START Exercise input

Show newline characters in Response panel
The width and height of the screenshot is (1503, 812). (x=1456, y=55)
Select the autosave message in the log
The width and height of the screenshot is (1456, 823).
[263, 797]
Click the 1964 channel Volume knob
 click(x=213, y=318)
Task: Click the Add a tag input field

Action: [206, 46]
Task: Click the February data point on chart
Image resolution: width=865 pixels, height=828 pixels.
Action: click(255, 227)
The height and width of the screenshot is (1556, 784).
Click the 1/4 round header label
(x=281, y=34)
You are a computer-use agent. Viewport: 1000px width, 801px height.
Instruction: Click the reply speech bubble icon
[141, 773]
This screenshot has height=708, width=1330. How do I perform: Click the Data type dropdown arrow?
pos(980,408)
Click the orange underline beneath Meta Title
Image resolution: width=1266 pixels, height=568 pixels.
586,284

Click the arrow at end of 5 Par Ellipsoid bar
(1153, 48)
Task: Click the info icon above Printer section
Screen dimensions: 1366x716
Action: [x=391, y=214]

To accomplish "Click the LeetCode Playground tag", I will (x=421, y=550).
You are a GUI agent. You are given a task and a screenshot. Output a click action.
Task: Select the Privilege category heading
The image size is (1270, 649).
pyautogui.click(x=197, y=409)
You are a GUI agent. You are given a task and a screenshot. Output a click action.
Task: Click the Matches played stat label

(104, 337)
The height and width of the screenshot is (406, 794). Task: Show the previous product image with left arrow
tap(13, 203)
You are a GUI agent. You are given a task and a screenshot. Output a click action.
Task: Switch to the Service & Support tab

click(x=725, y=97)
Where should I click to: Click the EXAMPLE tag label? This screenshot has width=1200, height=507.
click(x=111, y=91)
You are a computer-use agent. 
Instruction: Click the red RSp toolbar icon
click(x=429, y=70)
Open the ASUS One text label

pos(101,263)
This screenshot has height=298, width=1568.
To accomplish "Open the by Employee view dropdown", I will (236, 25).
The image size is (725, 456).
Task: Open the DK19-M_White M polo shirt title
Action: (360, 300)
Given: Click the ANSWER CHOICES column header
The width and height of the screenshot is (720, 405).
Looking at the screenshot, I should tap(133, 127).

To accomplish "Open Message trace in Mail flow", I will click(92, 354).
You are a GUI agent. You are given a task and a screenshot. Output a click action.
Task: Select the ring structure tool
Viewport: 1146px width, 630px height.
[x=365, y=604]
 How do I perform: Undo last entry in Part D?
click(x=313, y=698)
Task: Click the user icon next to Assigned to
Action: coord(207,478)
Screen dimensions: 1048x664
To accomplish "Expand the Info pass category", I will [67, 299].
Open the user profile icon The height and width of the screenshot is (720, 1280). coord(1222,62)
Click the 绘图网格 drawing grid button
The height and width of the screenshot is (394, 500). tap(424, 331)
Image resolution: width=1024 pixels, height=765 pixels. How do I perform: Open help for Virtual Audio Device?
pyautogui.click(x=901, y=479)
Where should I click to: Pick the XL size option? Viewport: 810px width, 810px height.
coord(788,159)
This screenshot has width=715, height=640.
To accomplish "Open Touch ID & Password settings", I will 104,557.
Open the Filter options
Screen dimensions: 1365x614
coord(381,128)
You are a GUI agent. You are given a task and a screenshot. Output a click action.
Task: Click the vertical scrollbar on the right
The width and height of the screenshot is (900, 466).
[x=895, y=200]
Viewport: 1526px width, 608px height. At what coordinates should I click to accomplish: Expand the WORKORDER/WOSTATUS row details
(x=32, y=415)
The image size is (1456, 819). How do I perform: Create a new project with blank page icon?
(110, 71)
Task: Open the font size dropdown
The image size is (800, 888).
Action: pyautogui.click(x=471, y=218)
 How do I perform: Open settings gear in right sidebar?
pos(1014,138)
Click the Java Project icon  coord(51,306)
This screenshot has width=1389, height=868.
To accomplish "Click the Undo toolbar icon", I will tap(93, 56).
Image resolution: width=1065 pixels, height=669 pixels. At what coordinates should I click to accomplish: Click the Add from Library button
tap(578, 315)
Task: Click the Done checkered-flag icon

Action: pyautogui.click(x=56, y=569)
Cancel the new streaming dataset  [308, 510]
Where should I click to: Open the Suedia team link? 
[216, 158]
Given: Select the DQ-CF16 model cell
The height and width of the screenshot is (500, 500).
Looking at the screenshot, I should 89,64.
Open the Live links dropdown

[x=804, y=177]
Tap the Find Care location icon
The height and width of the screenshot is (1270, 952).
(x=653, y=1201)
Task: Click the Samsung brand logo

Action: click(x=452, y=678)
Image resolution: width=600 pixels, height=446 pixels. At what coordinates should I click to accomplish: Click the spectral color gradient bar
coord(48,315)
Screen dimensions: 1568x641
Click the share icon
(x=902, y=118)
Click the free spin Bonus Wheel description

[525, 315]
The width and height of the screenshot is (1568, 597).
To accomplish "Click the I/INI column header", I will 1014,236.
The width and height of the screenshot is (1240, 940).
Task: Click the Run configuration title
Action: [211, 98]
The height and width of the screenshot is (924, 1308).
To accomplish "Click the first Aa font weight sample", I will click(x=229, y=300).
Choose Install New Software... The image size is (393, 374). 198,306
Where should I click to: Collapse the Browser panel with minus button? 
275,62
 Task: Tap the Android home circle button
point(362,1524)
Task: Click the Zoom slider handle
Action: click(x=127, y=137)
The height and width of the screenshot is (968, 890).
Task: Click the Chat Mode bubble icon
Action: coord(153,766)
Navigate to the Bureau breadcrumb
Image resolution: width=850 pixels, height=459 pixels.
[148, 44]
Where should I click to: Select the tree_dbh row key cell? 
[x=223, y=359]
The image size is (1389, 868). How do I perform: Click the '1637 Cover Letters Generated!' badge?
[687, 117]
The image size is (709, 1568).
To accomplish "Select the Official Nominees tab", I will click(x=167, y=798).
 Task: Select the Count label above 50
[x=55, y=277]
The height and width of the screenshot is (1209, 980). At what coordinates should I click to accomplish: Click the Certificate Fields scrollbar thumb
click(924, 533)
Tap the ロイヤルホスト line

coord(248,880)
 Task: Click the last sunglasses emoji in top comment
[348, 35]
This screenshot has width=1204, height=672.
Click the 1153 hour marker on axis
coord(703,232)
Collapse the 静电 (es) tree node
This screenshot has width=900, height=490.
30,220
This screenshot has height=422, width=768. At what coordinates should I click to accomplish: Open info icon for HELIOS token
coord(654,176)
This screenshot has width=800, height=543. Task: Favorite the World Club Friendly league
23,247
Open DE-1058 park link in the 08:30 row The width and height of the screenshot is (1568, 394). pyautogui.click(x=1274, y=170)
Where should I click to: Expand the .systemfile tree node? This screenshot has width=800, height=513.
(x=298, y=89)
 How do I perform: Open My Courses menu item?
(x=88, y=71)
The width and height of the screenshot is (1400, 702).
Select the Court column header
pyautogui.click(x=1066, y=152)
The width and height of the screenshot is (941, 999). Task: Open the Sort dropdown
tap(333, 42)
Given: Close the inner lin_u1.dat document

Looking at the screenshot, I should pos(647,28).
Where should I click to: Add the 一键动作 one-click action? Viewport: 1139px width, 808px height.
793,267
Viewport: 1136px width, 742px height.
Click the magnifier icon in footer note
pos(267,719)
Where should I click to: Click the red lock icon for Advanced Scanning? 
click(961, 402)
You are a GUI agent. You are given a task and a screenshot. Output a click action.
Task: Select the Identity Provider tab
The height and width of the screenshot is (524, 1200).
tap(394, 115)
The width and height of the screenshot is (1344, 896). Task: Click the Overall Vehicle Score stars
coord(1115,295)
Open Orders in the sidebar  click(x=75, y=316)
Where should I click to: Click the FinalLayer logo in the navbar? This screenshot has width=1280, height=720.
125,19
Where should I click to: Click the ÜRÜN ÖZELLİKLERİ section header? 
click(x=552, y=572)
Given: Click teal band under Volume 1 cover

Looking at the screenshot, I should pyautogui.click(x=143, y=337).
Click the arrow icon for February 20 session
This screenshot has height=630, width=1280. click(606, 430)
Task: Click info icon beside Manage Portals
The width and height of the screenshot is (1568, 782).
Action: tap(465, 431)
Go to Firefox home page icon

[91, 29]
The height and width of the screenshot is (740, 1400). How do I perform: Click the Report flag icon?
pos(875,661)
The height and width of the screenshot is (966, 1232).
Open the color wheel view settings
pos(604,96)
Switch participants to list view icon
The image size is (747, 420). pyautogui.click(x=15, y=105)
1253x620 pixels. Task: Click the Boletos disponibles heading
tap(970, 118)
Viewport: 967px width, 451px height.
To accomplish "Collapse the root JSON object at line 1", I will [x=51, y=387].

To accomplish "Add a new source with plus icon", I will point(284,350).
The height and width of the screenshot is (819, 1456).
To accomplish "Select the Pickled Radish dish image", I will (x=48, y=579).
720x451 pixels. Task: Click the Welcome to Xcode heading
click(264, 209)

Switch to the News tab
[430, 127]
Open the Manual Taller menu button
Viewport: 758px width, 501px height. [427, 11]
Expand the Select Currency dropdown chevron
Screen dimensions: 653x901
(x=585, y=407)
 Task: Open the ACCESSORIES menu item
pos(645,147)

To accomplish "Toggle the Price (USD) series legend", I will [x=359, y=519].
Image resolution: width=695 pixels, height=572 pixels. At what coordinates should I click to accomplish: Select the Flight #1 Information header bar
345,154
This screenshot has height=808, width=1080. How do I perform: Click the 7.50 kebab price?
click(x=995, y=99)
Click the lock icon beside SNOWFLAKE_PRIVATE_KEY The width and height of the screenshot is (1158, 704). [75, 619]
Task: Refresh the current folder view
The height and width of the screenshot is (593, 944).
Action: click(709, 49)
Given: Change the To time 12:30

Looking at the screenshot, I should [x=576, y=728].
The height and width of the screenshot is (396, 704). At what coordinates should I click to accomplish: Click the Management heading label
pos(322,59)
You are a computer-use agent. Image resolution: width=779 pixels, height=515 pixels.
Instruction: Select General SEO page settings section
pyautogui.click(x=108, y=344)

END Exercise input

- [Your goal]:
Count up the lines above that include the string "category" and report nothing but that number.

- [Expected output]:
2